Definition and Scope
Whereas virtual reality (VR) places a user inside a completely computer-generated environment, augmented reality (AR) aims to present information that is directly registered to the physical environment. AR goes beyond mobile computing in that it bridges the gap between virtual world and real world, both spatially and cognitively. With AR, the digital information appears to become part of the real world, at least in the user’s perception.
Achieving this connection is a grand goal—one that draws upon knowledge from many areas of computer science, yet can lead to misconceptions about what AR really is. For example, many people associate the visual combination of virtual and real elements with the special effects in movies such as Jurassic Park and Avatar. While the computer graphics techniques used in movies may be applicable to AR as well, movies lack one crucial aspect of AR—interactivity. To avoid such confusion, we need to set a scope for the topics discussed in this book. In other words, we need to answer a key question: What is AR?

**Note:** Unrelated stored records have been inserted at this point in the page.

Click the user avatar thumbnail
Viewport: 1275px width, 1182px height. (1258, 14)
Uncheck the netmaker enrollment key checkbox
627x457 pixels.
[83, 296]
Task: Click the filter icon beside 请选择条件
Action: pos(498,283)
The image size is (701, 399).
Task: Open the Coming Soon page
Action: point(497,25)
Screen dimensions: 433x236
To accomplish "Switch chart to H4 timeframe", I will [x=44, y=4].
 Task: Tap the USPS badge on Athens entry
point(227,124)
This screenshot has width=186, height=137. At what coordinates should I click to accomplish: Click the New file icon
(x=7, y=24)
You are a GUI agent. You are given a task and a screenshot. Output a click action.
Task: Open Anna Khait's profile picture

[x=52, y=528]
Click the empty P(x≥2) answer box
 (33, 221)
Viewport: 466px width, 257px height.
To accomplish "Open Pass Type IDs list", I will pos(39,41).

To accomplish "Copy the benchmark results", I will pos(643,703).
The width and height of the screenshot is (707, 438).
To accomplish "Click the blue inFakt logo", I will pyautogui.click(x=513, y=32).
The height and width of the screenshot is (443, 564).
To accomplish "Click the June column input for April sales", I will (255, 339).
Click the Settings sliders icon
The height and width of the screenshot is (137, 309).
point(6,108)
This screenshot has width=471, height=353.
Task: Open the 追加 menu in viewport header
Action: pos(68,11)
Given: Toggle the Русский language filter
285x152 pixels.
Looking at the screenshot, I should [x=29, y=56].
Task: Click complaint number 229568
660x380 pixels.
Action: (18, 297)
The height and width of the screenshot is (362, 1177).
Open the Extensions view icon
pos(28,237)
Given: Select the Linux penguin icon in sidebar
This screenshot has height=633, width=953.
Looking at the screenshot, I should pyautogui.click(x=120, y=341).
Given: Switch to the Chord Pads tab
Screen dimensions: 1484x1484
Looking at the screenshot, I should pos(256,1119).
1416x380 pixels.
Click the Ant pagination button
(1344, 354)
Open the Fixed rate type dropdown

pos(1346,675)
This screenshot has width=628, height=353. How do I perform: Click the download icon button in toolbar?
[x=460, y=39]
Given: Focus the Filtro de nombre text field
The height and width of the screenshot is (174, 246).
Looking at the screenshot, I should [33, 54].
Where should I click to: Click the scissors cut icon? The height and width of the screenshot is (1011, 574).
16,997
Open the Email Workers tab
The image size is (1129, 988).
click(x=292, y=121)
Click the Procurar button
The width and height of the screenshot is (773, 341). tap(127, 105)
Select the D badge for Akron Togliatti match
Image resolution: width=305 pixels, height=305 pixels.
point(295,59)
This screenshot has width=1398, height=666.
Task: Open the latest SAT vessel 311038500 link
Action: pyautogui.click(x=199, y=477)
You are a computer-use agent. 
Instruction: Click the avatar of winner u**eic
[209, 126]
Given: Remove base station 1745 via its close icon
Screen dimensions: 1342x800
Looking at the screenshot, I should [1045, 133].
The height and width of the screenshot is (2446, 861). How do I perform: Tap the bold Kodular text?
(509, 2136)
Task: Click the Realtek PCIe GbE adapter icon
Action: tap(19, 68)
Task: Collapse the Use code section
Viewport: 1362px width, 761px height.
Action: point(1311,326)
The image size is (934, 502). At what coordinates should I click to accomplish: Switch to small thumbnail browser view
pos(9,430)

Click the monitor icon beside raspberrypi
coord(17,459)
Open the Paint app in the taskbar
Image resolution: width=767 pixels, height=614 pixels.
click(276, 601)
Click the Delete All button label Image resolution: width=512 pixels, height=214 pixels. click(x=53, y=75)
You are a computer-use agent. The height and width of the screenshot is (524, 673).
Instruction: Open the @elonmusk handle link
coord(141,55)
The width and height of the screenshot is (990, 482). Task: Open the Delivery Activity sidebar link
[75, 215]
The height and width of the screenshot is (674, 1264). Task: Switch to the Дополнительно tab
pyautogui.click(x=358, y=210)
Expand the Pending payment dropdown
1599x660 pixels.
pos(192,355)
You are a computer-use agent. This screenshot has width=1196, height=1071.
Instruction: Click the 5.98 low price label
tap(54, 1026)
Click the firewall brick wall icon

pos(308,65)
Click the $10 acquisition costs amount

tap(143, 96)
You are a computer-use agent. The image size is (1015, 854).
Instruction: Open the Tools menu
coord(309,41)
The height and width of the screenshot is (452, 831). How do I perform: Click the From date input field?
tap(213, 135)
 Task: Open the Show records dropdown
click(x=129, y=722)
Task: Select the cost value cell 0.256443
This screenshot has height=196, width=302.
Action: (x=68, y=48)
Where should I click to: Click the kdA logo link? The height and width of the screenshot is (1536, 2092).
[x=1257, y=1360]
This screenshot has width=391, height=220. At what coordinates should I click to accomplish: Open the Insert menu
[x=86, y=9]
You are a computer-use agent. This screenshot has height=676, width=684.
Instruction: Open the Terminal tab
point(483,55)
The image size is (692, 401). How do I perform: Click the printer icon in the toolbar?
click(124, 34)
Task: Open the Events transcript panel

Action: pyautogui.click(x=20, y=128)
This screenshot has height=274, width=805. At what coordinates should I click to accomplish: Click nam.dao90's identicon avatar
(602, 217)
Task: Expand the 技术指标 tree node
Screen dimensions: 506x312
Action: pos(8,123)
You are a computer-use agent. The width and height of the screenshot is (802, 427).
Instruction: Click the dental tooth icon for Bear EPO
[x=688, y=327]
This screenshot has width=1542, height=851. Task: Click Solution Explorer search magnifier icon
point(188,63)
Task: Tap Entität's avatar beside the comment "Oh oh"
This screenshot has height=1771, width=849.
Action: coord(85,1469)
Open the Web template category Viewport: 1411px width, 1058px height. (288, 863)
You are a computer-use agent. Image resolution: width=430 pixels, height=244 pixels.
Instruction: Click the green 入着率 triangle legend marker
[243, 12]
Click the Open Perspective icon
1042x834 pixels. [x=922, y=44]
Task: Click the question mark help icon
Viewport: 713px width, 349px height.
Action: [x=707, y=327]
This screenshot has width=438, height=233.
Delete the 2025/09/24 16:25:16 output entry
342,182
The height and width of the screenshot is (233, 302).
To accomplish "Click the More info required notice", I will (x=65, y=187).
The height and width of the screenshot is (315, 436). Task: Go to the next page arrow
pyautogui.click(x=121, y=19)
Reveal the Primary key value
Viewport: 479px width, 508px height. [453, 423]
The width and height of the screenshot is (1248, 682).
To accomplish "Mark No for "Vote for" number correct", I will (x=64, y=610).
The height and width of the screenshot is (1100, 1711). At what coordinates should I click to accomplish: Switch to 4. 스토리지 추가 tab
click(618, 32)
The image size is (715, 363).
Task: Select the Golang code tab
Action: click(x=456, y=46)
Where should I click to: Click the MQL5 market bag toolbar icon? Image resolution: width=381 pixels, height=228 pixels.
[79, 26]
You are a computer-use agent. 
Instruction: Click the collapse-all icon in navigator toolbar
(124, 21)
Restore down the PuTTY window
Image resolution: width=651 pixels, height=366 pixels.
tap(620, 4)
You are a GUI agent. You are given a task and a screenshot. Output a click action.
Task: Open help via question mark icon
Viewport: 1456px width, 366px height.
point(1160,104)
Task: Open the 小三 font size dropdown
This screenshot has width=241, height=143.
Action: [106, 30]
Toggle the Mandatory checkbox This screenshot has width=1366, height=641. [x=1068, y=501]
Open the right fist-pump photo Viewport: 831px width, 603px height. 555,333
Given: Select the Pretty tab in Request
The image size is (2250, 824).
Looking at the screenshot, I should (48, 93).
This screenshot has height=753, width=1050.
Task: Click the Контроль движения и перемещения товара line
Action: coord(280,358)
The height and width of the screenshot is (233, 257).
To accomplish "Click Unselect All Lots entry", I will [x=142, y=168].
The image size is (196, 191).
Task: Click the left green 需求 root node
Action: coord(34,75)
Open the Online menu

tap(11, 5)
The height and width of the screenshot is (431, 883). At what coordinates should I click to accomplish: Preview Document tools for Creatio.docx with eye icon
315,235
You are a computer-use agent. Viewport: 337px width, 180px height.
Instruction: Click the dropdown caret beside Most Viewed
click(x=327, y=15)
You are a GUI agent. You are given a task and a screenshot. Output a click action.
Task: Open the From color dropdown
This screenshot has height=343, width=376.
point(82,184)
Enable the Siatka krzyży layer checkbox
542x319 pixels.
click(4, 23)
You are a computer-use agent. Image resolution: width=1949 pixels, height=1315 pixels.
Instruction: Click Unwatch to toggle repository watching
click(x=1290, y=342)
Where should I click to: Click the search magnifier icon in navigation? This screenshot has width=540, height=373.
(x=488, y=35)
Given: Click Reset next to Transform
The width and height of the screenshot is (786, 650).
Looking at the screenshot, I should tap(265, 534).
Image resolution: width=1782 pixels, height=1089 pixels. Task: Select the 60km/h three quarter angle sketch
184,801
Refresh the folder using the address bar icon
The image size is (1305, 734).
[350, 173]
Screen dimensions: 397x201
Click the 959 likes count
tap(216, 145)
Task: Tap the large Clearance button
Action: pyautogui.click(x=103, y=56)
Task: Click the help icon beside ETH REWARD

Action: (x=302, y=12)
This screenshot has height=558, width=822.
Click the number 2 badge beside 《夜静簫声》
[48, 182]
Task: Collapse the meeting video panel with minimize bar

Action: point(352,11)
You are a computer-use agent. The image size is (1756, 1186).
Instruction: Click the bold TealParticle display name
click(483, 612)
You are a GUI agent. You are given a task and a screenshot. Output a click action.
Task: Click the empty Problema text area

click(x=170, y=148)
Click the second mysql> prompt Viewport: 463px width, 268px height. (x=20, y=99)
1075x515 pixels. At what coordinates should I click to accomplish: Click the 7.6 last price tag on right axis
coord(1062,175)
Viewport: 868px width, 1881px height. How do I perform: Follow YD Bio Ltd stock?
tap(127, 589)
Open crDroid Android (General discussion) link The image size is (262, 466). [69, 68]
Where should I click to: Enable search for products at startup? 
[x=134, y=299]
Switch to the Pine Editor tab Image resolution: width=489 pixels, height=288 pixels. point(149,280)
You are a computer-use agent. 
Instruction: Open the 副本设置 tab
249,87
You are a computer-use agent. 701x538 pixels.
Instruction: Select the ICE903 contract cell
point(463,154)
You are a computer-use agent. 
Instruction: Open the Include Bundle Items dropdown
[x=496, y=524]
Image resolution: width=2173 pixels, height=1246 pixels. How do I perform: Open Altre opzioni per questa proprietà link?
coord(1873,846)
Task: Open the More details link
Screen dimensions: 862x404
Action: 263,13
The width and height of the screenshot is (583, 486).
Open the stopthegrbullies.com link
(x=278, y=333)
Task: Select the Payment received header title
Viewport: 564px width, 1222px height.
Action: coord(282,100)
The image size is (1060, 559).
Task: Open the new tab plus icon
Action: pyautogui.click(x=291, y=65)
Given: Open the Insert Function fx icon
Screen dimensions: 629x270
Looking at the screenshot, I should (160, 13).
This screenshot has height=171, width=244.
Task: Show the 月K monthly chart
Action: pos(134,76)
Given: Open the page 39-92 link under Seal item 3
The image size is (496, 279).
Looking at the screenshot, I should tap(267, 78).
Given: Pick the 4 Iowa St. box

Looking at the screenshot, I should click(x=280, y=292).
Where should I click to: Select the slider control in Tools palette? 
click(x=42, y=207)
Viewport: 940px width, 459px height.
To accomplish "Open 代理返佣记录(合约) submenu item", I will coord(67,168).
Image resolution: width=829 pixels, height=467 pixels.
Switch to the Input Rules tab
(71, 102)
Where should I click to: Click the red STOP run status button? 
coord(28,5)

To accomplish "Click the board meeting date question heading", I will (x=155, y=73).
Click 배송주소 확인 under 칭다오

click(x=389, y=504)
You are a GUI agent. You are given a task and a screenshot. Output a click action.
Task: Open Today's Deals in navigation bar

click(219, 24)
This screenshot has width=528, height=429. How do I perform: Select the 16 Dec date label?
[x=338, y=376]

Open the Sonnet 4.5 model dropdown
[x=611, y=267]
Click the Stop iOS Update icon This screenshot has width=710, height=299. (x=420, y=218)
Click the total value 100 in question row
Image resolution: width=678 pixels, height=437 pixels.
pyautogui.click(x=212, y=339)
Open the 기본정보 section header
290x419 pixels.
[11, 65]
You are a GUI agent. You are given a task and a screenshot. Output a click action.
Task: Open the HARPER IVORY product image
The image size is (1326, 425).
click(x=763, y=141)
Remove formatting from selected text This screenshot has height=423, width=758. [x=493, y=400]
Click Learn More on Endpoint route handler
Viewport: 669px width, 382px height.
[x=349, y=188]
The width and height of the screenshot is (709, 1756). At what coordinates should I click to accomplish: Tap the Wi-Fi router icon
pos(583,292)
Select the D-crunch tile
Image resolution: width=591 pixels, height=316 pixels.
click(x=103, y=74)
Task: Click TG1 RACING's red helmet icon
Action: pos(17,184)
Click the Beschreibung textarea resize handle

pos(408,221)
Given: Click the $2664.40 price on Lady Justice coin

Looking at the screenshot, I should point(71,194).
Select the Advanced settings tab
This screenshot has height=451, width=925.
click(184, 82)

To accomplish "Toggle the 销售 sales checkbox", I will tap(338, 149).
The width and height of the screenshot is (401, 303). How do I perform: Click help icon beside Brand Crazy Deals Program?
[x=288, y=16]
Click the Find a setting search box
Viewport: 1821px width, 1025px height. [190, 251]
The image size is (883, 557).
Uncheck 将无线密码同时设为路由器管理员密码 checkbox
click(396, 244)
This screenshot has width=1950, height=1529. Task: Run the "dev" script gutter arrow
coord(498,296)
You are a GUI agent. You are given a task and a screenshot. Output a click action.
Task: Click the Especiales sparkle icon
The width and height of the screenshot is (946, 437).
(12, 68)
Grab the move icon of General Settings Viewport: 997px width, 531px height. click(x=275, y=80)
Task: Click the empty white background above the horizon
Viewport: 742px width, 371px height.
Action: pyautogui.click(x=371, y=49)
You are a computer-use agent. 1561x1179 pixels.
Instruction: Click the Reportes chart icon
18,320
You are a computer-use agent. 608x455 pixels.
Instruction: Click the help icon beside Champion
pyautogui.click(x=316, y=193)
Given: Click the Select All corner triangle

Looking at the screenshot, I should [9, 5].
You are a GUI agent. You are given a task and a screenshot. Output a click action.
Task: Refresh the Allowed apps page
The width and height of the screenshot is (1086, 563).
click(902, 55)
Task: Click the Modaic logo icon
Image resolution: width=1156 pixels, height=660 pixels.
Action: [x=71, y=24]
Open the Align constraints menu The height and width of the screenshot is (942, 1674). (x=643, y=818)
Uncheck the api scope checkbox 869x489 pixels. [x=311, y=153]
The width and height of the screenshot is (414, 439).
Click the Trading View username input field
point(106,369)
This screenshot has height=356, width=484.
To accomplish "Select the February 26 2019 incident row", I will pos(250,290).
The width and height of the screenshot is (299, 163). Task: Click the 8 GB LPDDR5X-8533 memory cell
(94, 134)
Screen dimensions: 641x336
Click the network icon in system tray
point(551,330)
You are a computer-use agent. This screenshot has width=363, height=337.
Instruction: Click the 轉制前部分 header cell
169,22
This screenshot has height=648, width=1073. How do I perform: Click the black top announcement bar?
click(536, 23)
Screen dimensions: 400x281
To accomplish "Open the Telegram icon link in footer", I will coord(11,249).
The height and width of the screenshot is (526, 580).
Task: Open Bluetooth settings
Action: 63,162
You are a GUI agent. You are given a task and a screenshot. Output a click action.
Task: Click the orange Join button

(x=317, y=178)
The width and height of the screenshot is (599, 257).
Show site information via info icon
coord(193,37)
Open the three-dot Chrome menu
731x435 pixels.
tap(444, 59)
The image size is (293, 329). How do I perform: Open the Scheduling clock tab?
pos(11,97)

The most widely accepted definition of AR was proposed by Azuma in his 1997 survey paper. According to Azuma , AR must have the following three characteristics:
Combines real and virtual
Interactive in real time
Registered in 3D
This definition does not require a specific output device, such as a head-mounted display (HMD), nor does it limit AR to visual media. Audio, haptics, and even olfactory or gustatory AR are included in its scope, even though they may be difficult to realize. Note that the definition does require real-time control and spatial registration, meaning precise real-time alignment of corresponding virtual and real information. This mandate implies that the user of an AR display can at least exercise some sort of interactive viewpoint control, and the computer-generated augmentations in the display will remain registered to the referenced objects in the environment.
While opinions on what qualifies as real-time performance may vary depending on the individual and on the task or application, interactivity implies that the human–computer interface operates in a tightly coupled feedback loop. The user continuously navigates the AR scene and controls the AR experience. The system, in turn, picks up the user’s input by tracking the user’s viewpoint or pose. It registers the pose in the real world with the virtual content, and then presents to the user a situated visualization (a visualization that is registered to objects in the real world).
We can see that a complete AR system requires at least three components: a tracking component, a registration component, and a visualization component. A fourth component—a spatial model (i.e., a database)—stores information about the real world and about the virtual world (Figure 1.1). The real-world model is required to serve as a reference for the tracking component, which must determine the user’s location in the real world. The virtual-world model consists of the content used for the augmentation. Both parts of the spatial model must be registered in the same coordinate system.
Figure 1.1 AR uses a feedback loop between human user and computer system. The user observes the AR display and controls the viewpoint. The system tracks the user’s viewpoint, registers the pose in the real world with the virtual content, and presents situated visualizations.